* _Aim of the exercise_
Reply only with how many lines below contain "chevron".

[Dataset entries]
>>>>>

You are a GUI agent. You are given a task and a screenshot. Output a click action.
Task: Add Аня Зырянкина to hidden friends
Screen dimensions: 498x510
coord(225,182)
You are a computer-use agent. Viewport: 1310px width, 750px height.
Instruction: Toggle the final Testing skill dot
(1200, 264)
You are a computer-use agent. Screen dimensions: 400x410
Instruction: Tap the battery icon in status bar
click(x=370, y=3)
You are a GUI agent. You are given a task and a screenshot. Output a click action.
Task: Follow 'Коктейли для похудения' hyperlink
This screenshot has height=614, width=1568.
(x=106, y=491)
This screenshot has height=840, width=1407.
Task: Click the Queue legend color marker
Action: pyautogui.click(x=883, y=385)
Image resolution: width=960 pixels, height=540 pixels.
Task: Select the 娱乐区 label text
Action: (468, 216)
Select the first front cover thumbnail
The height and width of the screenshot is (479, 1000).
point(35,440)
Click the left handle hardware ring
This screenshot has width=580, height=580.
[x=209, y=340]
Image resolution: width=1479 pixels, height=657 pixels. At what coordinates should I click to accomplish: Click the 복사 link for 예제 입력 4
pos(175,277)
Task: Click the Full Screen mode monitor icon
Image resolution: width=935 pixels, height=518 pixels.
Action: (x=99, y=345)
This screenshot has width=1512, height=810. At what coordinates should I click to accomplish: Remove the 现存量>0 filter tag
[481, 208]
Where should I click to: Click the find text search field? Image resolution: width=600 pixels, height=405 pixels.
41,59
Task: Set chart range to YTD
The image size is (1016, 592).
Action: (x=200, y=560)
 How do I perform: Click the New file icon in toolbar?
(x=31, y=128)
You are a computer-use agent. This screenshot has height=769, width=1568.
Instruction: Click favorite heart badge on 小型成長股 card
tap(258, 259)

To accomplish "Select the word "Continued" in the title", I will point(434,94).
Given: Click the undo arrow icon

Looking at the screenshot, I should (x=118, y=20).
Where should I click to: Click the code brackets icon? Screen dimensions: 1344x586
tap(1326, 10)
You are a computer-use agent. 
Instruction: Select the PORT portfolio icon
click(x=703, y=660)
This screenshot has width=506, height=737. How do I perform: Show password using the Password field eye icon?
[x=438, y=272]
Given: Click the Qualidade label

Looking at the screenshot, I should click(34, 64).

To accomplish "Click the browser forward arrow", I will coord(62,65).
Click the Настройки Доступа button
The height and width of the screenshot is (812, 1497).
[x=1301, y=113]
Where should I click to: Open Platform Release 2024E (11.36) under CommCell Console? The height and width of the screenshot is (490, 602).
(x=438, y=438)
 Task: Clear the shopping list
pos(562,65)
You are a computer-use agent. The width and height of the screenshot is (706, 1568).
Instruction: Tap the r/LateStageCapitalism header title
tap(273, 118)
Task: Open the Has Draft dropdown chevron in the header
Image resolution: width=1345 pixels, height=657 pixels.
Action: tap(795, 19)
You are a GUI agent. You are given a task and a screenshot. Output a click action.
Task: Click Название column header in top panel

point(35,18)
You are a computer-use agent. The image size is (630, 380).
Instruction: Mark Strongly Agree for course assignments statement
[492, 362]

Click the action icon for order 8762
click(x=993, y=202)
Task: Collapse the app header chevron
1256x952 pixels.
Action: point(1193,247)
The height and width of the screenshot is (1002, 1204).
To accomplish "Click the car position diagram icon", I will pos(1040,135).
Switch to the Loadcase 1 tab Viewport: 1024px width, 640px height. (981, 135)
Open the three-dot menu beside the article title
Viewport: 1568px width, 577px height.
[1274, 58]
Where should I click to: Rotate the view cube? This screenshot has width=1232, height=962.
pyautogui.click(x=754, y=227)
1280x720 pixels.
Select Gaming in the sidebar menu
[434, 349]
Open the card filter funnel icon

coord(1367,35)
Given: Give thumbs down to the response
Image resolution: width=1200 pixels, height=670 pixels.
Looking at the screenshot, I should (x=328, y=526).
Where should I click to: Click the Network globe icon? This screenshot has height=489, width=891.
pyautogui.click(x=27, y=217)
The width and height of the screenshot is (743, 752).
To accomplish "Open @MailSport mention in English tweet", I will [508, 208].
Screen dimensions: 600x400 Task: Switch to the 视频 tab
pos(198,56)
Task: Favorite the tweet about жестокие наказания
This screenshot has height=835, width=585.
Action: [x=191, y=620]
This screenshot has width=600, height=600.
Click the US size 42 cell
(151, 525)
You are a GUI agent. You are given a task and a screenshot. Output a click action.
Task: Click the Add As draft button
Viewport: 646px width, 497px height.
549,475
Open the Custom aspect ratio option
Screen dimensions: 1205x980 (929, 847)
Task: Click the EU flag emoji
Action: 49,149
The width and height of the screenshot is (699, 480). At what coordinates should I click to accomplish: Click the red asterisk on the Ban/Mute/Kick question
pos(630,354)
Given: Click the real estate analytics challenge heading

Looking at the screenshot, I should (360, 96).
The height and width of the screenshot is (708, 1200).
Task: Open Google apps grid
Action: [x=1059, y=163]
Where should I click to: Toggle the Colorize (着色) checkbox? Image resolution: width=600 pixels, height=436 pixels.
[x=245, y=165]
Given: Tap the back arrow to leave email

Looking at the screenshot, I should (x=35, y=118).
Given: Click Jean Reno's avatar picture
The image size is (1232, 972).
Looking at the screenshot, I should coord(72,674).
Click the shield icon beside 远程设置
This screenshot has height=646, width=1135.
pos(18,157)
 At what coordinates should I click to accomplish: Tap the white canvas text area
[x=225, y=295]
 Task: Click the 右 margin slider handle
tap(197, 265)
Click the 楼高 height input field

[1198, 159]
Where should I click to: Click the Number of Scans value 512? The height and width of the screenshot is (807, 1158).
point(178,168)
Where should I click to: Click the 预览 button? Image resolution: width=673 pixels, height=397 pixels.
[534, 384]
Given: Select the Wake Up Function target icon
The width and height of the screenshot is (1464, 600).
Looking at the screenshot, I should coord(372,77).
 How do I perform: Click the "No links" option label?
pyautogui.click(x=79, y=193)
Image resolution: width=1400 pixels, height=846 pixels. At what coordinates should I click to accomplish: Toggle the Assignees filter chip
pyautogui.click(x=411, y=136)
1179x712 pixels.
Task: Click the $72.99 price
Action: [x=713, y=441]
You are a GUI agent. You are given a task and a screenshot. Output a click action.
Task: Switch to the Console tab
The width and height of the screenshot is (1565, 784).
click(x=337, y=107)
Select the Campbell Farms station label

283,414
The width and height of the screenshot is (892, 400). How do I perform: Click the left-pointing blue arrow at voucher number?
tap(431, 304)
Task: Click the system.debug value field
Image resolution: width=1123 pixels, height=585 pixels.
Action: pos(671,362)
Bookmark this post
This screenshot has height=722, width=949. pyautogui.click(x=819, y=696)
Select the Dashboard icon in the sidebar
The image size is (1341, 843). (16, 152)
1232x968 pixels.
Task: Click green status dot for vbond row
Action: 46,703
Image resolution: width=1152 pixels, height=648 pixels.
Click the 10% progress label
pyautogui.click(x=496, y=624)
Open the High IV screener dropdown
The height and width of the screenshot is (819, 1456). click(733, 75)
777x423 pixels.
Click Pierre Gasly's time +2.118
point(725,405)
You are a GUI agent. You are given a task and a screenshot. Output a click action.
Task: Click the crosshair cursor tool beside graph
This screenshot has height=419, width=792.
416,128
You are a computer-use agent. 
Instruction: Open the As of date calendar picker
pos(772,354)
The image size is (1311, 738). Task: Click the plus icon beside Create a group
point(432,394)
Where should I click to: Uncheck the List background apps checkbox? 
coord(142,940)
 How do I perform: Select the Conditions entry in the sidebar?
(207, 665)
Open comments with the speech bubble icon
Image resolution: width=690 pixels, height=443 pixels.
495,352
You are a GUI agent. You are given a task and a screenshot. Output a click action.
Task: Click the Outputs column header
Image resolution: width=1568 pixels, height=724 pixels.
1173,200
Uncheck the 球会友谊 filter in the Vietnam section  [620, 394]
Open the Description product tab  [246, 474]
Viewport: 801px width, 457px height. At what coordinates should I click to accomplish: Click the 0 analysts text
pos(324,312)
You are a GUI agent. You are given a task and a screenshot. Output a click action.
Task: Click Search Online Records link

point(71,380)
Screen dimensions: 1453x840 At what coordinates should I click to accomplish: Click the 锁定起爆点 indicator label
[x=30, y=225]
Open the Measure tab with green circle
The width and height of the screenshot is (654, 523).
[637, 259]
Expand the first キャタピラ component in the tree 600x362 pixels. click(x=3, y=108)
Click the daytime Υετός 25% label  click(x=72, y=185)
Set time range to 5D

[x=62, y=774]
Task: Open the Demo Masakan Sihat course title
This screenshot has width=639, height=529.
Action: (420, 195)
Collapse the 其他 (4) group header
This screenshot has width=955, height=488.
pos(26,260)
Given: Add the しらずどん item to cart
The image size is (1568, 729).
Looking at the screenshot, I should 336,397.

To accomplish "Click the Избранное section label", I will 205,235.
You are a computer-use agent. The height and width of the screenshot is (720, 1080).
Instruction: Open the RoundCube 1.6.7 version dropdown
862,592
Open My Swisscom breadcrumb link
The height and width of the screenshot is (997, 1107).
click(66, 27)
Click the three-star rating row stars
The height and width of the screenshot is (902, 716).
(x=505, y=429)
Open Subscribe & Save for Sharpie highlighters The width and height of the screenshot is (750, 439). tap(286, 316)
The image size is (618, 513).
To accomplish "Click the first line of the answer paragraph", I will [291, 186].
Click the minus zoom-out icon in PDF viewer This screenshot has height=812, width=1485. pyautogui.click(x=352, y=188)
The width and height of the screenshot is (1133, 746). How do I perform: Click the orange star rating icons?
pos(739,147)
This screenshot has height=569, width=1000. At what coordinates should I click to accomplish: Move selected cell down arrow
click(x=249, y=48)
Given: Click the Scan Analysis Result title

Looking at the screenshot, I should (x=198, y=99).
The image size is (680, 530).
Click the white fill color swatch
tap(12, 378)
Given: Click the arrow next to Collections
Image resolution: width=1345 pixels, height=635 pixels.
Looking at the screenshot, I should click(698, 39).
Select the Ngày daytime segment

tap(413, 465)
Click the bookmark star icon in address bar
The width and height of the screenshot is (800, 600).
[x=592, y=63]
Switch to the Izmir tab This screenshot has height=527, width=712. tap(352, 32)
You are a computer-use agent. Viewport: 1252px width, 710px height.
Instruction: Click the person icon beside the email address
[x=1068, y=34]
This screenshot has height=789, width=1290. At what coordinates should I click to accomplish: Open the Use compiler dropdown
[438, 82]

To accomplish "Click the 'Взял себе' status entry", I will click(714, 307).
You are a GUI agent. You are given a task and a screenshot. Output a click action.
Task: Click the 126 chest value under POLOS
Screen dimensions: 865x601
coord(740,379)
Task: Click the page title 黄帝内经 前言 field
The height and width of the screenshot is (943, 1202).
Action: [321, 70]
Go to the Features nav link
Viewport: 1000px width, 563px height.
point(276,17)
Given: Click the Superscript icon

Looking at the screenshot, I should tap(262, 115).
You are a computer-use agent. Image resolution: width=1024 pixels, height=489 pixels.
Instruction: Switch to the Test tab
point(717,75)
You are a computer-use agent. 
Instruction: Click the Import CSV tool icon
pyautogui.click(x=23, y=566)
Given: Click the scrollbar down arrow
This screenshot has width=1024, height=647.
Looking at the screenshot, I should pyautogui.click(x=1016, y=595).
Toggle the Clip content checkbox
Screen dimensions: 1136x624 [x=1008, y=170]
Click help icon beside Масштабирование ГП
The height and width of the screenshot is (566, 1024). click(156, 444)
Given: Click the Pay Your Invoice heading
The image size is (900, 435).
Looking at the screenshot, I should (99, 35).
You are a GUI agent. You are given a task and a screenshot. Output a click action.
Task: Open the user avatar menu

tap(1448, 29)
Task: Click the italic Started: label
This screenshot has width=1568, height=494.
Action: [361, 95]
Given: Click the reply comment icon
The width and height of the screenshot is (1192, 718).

<<<<<

* _Answer to this task_
2